O que se pede
a: Copie, sem alterações, a parte do trecho sobre o teto de gastos que começa com as palavras que contêm "Borges defende a" e termina com "feita em 2023.".
b: Diga se cada afirmação concorda com o trecho sobre o teto de gastos, respondendo sim ou não e citando literalmente as palavras do trecho que decidem a questão: (i) a proposta de Giambiagi e Tinoco sugere criar um subteto para investimentos; (ii) o teto dos gastos foi imposto por lei ordinária em 2015; (iii) as despesas obrigatórias alcançam cerca de 90% do Orçamento.

═══ Trecho do documento

Borges defende a proposta dos economistas Fabio Giambiagi e Guilherme Tinoco, que também apontam insustentabilidade no teto. Apresentada há um ano, a proposta sugere a criação de um subteto para investimentos. A alteração, porém, só deveria ser feita em 2023.
“Até lá, teríamos seis anos de cumprimento do teto e a retomada da trajetória declinante da relação entre déficit público e PIB. Aí, acho que dá para rediscutir o assunto. Nas atuais circunstâncias, acho que seria suicídio”, diz Giambiagi.
O economista afirma que a mudança precisa estar associada a um grande pacto político, como ocorreu em 2016. “Não vejo um comprometimento entre Executivo e Legislativo que permita dar segurança de que, no processo de tramitação, não será aprovada alguma maluquice.”
O economista Nelson Marconi, da Fundação Getúlio Vargas (FGV), também está no grupo dos que defendem um controle de gastos, mas não conforme as regras atuais do teto. “Desde que foi criado, estava claro que era inviável e agora isso ficou evidente com a dificuldade para investir. Entendo que os investimentos, por exemplo, têm de ficar fora desse teto.”
Até agora, diz ele, o governo permitiu o aumento de despesas, como a de pessoal, e só cortou investimentos. “Não fez nada para evitar que o gasto chegasse ao patamar atual e só ficou esperando bater no teto.”
O debate sobre a flexibilização do teto mostra que discussões mais profundas precisam ser feitas para resolver a escalada das despesas obrigatórias, que alcançam cerca de 90% do Orçamento, diz o economista Marcos Lisboa, presidente do Insper. “O teto é um sinal amarelo de que temos um problema. Esse problema é o gasto obrigatório, que inclui Previdência e despesa com pessoal, que não para de crescer”, afirmou o economista.
PONTO A PONTO
O que é o teto dos gastos?
É uma regra que estabelece limite para gastos públicos. Imposta por emenda constitucional em 2016, no governo Temer, e com duração de 20 anos, ela limita despesas e investimentos públicos aos valores gastos no ano anterior corrigidos pela inflação.

══════
═══ Os dados

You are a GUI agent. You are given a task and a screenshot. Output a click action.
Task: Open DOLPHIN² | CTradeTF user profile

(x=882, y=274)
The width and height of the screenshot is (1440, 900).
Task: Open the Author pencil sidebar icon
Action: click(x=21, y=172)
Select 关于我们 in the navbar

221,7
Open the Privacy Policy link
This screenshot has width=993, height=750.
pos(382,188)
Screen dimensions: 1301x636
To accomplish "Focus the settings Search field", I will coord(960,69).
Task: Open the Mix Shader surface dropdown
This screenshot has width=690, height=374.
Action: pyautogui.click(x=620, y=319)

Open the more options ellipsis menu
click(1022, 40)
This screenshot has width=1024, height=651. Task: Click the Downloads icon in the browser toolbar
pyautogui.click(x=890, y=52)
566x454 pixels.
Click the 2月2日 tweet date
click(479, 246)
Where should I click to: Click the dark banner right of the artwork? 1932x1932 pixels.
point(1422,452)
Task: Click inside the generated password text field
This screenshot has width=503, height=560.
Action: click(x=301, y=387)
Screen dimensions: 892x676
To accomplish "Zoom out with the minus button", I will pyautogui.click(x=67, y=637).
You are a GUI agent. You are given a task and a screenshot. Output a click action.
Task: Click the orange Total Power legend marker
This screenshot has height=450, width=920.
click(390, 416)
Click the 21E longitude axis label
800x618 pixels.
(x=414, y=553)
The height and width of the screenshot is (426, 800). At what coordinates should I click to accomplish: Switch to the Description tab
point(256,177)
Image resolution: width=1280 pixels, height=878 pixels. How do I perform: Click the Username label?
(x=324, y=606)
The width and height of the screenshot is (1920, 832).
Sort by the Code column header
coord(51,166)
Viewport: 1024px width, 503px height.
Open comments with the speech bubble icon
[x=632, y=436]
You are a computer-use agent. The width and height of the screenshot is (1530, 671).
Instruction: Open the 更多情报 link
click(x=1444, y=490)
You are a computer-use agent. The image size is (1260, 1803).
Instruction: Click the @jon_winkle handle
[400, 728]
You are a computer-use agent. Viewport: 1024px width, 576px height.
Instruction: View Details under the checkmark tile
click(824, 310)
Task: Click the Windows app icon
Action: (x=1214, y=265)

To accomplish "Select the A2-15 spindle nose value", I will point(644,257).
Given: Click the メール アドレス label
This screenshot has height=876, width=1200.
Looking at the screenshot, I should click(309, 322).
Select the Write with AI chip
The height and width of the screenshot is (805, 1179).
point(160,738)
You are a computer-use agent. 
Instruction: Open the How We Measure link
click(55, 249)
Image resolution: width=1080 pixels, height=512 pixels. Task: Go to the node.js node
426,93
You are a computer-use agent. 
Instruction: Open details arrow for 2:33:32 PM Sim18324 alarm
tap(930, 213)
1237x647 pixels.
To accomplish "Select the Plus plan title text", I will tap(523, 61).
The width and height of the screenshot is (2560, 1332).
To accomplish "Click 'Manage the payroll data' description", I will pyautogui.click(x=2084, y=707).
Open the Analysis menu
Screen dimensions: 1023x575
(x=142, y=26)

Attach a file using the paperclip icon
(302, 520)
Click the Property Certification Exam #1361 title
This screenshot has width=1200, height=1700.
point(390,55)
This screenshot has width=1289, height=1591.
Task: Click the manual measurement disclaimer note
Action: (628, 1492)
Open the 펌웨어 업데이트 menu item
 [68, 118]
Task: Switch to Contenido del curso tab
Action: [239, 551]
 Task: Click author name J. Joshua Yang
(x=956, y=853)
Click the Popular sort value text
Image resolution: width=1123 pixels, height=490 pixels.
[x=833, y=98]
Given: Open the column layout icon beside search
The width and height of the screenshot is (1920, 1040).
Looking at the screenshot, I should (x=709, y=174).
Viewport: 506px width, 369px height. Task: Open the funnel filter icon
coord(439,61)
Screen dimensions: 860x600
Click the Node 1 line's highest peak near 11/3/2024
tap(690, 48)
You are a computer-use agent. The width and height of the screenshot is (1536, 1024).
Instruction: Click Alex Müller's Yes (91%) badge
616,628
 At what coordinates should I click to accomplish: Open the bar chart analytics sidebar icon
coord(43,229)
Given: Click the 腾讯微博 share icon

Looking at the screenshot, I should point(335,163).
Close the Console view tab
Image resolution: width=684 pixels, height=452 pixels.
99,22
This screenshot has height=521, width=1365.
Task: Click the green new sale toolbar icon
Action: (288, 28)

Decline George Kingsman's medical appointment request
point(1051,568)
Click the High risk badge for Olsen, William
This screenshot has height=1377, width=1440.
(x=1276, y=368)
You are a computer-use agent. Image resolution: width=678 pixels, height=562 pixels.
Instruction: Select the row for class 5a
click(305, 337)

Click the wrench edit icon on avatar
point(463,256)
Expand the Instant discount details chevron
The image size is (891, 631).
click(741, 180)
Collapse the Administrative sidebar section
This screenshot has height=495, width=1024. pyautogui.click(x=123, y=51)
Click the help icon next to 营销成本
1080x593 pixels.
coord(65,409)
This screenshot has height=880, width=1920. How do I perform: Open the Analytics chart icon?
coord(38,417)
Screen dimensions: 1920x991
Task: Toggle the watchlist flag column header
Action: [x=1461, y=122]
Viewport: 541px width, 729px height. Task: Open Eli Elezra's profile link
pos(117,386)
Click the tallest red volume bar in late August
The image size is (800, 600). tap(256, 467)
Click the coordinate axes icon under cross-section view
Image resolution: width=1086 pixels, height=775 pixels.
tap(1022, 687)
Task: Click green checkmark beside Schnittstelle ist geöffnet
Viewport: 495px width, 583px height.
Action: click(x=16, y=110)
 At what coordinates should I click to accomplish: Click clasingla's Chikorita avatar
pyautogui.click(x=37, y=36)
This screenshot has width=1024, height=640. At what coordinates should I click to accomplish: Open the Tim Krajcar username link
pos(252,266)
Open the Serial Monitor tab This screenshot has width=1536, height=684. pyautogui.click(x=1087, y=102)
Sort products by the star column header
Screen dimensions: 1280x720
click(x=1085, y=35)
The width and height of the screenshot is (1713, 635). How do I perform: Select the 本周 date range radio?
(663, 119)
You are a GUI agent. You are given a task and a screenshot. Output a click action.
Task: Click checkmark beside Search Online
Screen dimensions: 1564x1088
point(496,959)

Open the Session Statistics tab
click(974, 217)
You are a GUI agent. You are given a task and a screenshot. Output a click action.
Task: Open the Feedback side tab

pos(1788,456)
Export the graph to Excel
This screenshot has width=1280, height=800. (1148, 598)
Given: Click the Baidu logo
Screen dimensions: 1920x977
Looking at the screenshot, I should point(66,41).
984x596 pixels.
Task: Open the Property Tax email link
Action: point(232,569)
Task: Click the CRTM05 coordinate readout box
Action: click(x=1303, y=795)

══════

Respostas por tarefa
a:
Borges defende a proposta dos economistas Fabio Giambiagi e Guilherme Tinoco, que também apontam insustentabilidade no teto. Apresentada há um ano, a proposta sugere a criação de um subteto para investimentos. A alteração, porém, só deveria ser feita em 2023.

b:
(i) Sim: "a proposta sugere a criação de um subteto para investimentos".
(ii) Não: "Imposta por emenda constitucional em 2016".
(iii) Sim: "que alcançam cerca de 90% do Orçamento".